◆ Task to carry out
Every line below from the one containing "Instruction: Tap the 克敌制胜 card artwork" through the one containing "Click the mute-all" must be transcribed exactly. Omit all lines outside that stretch.

◆ Available data
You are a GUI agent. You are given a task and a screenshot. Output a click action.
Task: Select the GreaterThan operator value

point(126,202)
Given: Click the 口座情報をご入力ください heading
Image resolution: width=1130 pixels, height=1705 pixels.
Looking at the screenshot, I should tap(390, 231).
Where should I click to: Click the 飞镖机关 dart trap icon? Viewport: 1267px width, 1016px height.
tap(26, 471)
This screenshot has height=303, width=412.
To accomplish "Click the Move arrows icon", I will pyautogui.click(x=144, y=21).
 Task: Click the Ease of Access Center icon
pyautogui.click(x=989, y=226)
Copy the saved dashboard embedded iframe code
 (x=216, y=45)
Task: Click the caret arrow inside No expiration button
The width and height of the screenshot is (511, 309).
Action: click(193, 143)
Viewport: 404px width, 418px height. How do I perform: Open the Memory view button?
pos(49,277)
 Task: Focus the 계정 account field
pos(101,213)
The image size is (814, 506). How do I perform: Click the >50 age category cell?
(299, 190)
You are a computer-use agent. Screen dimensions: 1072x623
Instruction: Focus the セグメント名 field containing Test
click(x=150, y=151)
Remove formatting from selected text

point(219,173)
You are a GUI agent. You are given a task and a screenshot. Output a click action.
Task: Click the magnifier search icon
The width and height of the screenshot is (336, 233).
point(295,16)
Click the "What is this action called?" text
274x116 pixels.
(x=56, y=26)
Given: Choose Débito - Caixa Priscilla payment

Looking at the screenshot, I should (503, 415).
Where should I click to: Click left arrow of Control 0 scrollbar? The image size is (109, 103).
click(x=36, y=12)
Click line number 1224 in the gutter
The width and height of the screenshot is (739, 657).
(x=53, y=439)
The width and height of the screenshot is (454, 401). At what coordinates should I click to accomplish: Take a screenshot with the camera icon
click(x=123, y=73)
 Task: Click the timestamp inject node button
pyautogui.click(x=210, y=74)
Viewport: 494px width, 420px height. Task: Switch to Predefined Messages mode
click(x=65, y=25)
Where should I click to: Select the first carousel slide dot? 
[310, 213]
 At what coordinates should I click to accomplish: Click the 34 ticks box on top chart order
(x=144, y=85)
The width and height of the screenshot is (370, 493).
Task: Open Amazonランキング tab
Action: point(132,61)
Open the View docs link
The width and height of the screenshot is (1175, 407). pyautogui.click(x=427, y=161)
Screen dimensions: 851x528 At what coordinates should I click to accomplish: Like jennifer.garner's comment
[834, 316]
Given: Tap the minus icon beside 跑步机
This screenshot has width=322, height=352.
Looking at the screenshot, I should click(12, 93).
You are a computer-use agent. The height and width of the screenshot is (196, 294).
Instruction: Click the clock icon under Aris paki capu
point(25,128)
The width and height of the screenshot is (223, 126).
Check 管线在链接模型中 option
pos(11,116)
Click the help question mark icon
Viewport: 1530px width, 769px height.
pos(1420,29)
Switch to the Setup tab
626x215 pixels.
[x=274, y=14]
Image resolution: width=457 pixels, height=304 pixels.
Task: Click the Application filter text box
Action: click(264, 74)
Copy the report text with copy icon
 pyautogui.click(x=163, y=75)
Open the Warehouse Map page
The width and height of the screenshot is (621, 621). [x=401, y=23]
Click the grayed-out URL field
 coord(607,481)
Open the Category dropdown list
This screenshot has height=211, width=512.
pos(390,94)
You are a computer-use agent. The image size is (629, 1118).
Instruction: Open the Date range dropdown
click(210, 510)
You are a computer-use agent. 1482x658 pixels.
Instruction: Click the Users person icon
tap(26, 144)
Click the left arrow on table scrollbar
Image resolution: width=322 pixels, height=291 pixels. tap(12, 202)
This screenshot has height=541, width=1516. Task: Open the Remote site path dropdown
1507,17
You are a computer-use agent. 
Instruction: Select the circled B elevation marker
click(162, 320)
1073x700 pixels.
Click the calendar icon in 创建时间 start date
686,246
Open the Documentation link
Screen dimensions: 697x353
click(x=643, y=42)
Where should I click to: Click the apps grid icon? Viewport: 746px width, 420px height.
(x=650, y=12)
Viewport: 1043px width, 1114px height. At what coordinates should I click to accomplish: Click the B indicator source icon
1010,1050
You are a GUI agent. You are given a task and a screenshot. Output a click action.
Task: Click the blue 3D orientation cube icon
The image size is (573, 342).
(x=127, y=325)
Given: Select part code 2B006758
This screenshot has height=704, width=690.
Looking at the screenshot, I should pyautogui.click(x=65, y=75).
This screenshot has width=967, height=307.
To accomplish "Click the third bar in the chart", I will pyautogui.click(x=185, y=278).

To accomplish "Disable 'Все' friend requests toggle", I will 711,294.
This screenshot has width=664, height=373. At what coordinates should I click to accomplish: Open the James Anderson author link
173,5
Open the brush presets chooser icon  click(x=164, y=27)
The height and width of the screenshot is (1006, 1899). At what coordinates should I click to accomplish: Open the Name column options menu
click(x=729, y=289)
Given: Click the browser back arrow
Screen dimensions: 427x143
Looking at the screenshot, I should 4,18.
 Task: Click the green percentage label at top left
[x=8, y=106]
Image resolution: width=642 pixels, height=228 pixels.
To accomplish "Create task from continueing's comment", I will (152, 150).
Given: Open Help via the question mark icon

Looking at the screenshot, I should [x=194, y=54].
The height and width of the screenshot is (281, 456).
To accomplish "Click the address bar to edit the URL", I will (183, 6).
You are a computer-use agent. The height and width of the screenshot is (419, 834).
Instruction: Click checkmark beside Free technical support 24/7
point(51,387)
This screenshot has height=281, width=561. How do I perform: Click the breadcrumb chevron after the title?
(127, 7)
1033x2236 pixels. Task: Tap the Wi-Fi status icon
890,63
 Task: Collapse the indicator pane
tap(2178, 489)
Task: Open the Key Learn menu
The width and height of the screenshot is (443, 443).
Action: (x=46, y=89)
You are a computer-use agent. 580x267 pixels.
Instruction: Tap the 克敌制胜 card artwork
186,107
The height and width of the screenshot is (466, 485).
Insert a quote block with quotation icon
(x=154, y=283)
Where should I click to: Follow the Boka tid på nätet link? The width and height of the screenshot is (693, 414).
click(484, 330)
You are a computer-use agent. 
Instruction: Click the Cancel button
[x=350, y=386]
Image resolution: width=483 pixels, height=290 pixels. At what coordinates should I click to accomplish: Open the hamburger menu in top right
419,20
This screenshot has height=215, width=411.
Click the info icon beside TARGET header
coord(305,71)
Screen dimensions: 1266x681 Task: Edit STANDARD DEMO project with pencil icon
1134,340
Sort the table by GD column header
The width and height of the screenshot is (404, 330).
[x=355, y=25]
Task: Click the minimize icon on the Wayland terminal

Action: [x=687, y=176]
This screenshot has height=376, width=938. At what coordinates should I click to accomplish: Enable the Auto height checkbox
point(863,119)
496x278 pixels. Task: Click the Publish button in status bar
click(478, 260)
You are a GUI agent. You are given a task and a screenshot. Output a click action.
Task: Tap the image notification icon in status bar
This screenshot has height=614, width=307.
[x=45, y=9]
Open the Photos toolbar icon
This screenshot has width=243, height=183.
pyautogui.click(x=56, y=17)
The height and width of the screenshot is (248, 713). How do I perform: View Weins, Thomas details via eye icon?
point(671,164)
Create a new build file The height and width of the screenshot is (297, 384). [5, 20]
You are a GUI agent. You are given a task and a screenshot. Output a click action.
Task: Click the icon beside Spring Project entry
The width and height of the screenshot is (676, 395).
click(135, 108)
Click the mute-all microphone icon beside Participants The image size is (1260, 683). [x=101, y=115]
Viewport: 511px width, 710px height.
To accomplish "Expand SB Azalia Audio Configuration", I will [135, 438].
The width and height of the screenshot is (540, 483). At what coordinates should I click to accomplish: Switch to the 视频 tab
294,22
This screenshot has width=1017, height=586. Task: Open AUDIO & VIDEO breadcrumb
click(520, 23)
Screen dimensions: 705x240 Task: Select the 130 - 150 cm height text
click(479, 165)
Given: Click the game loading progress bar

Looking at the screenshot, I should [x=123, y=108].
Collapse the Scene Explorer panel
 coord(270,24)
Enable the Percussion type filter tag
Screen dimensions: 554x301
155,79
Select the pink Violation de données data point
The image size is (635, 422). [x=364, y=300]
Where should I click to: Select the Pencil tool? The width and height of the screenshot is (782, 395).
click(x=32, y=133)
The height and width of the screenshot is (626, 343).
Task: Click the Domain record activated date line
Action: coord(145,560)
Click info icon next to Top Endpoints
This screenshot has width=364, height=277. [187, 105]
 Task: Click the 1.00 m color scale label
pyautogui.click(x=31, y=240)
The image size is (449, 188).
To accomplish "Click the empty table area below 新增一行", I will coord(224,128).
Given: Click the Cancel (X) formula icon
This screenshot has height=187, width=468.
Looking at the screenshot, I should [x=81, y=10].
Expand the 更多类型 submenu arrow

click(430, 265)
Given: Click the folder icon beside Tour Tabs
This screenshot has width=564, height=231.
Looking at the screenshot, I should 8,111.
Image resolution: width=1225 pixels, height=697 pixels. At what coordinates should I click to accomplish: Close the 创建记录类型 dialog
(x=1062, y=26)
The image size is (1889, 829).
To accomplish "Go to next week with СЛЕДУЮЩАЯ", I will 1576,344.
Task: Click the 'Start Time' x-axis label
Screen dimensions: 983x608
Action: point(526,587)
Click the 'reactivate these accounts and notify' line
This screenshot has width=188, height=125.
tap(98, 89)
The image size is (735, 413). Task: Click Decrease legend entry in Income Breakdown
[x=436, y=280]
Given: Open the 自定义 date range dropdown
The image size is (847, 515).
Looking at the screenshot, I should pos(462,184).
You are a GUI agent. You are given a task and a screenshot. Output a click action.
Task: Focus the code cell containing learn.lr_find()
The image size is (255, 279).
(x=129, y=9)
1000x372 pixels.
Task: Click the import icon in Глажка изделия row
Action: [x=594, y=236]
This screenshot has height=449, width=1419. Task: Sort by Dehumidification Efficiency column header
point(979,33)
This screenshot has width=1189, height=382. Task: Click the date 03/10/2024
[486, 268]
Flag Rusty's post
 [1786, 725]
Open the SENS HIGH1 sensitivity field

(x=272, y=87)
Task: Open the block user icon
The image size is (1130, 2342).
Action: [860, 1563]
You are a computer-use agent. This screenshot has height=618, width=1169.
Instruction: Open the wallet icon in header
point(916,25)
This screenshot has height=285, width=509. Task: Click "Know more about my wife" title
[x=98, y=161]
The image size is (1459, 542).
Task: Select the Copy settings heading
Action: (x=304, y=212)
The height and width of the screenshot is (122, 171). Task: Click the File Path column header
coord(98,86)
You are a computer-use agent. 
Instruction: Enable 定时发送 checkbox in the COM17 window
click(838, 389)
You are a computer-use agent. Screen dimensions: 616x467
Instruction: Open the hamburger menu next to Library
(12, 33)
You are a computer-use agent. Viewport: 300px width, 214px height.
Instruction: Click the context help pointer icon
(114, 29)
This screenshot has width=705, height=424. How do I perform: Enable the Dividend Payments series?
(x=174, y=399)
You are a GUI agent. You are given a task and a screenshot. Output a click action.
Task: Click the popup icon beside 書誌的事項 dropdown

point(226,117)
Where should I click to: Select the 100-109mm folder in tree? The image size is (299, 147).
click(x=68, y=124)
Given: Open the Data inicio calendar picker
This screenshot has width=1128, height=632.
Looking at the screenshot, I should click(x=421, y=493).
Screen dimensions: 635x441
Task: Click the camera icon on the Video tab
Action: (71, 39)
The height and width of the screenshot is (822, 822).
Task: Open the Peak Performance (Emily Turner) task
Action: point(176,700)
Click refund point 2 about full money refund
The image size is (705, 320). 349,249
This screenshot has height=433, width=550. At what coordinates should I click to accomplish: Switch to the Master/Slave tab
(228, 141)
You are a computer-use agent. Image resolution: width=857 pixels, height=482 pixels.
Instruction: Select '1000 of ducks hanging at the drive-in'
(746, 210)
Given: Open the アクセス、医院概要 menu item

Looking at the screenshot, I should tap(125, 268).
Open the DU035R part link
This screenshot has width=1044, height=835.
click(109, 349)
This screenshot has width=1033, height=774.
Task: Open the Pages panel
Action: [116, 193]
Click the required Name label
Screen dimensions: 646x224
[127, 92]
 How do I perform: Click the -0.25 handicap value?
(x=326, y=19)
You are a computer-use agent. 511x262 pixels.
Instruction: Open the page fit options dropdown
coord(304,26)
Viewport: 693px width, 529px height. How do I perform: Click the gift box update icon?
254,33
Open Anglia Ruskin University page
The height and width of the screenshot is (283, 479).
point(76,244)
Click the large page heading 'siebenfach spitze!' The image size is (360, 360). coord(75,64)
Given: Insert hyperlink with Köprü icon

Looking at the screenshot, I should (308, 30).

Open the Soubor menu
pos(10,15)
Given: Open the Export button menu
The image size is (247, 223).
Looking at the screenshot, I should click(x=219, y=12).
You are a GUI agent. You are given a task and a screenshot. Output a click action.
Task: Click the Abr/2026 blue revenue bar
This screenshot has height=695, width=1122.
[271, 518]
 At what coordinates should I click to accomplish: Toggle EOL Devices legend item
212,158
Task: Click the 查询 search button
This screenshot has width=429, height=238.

◆ Result of this exercise
Instruction: Tap the 克敌制胜 card artwork
186,107
The height and width of the screenshot is (466, 485).
Insert a quote block with quotation icon
(x=154, y=283)
Where should I click to: Follow the Boka tid på nätet link? The width and height of the screenshot is (693, 414).
click(484, 330)
You are a computer-use agent. 
Instruction: Click the Cancel button
[x=350, y=386]
Image resolution: width=483 pixels, height=290 pixels. At what coordinates should I click to accomplish: Open the hamburger menu in top right
419,20
This screenshot has height=215, width=411.
Click the info icon beside TARGET header
coord(305,71)
Screen dimensions: 1266x681 Task: Edit STANDARD DEMO project with pencil icon
1134,340
Sort the table by GD column header
The width and height of the screenshot is (404, 330).
[x=355, y=25]
Task: Click the minimize icon on the Wayland terminal

Action: [x=687, y=176]
This screenshot has height=376, width=938. At what coordinates should I click to accomplish: Enable the Auto height checkbox
point(863,119)
496x278 pixels. Task: Click the Publish button in status bar
click(478, 260)
You are a GUI agent. You are given a task and a screenshot. Output a click action.
Task: Tap the image notification icon in status bar
This screenshot has height=614, width=307.
[x=45, y=9]
Open the Photos toolbar icon
This screenshot has width=243, height=183.
pyautogui.click(x=56, y=17)
The height and width of the screenshot is (248, 713). How do I perform: View Weins, Thomas details via eye icon?
point(671,164)
Create a new build file The height and width of the screenshot is (297, 384). [5, 20]
You are a GUI agent. You are given a task and a screenshot. Output a click action.
Task: Click the icon beside Spring Project entry
The width and height of the screenshot is (676, 395).
click(135, 108)
Click the mute-all microphone icon beside Participants The image size is (1260, 683). [x=101, y=115]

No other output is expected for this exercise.